Imitating What Works: Simulation-Filtered Modular Policy Learning from Human Videos
2026-02-13 • Robotics
RoboticsComputer Vision and Pattern RecognitionMachine Learning
AI summaryⓘ
The authors developed a way for robots to learn how to pick up objects and then move them by watching videos of humans. They note that while videos help with learning movements after gripping, they don’t teach robots the best way to grasp objects, especially since robot hands differ from human hands. Their solution, called Perceive-Simulate-Imitate (PSI), uses simulation to test which grasps work best for each task and teaches the robot accordingly. Their method lets robots learn complex skills without needing real robot practice data and improves the robot's success at manipulation tasks.

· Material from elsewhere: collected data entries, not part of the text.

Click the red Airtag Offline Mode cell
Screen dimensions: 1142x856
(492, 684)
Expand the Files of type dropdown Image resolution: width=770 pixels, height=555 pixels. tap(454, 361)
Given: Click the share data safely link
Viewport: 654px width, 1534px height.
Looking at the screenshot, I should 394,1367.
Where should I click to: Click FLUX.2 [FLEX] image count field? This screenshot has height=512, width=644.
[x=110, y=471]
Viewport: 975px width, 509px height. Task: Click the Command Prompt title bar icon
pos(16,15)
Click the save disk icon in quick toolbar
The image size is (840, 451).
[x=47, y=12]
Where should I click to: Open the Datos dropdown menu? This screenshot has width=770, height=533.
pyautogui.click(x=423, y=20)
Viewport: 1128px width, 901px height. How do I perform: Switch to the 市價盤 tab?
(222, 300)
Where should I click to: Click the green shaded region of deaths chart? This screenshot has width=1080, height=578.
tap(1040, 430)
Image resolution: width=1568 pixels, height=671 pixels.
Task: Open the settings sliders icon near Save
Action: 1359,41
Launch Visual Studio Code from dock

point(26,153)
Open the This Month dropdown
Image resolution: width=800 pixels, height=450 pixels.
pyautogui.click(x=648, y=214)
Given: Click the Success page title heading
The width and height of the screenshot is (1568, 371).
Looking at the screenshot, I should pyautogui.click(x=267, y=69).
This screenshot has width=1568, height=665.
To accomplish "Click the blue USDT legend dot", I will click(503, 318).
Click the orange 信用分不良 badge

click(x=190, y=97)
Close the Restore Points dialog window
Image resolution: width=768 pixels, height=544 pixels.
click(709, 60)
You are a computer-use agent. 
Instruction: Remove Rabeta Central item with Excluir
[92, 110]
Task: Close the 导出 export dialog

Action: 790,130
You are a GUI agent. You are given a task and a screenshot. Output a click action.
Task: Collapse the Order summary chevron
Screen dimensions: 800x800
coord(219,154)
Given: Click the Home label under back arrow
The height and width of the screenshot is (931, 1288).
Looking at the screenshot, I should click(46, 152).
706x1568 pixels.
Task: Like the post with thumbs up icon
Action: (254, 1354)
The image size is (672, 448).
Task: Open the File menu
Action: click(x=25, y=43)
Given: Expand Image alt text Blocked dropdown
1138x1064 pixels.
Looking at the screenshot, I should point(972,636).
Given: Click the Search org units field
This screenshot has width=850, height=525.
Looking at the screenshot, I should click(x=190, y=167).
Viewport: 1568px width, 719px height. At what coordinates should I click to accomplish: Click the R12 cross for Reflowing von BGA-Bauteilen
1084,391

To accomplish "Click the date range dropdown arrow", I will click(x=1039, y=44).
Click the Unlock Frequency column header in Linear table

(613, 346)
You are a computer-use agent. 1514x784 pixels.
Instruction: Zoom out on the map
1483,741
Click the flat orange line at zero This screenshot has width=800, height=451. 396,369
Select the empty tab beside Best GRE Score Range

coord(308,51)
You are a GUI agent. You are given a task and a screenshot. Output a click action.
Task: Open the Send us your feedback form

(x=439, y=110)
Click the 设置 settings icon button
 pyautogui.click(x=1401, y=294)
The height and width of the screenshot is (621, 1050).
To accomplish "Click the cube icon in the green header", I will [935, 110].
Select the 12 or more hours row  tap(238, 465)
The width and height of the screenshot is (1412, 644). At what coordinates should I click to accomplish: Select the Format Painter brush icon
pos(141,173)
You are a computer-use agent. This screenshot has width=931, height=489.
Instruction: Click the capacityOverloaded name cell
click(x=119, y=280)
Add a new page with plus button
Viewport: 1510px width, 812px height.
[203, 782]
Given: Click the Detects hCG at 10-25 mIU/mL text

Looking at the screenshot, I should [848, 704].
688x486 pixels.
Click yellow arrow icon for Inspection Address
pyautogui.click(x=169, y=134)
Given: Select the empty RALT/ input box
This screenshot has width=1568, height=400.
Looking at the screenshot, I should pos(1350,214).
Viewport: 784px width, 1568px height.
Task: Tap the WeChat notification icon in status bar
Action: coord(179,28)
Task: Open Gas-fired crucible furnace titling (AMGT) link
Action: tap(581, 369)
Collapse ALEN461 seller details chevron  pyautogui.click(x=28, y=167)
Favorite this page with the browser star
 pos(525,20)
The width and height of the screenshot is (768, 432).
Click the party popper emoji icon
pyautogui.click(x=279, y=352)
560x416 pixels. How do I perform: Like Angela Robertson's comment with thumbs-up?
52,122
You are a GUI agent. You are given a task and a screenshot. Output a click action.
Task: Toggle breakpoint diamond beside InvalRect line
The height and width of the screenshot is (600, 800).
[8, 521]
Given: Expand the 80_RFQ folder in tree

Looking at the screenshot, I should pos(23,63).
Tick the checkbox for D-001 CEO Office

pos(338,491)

prehensile manipulationgrasp generationmodular policyrobot learningsimulationhuman video motion datatask-oriented graspingtrajectory filteringrobot manipulation
Authors
Albert J. Zhai, Kuo-Hao Zeng, Jiasen Lu, Ali Farhadi, Shenlong Wang, Wei-Chiu Ma
Abstract
The ability to learn manipulation skills by watching videos of humans has the potential to unlock a new source of highly scalable data for robot learning. Here, we tackle prehensile manipulation, in which tasks involve grasping an object before performing various post-grasp motions. Human videos offer strong signals for learning the post-grasp motions, but they are less useful for learning the prerequisite grasping behaviors, especially for robots without human-like hands. A promising way forward is to use a modular policy design, leveraging a dedicated grasp generator to produce stable grasps. However, arbitrary stable grasps are often not task-compatible, hindering the robot's ability to perform the desired downstream motion. To address this challenge, we present Perceive-Simulate-Imitate (PSI), a framework for training a modular manipulation policy using human video motion data processed by paired grasp-trajectory filtering in simulation. This simulation step extends the trajectory data with grasp suitability labels, which allows for supervised learning of task-oriented grasping capabilities. We show through real-world experiments that our framework can be used to learn precise manipulation skills efficiently without any robot data, resulting in significantly more robust performance than using a grasp generator naively.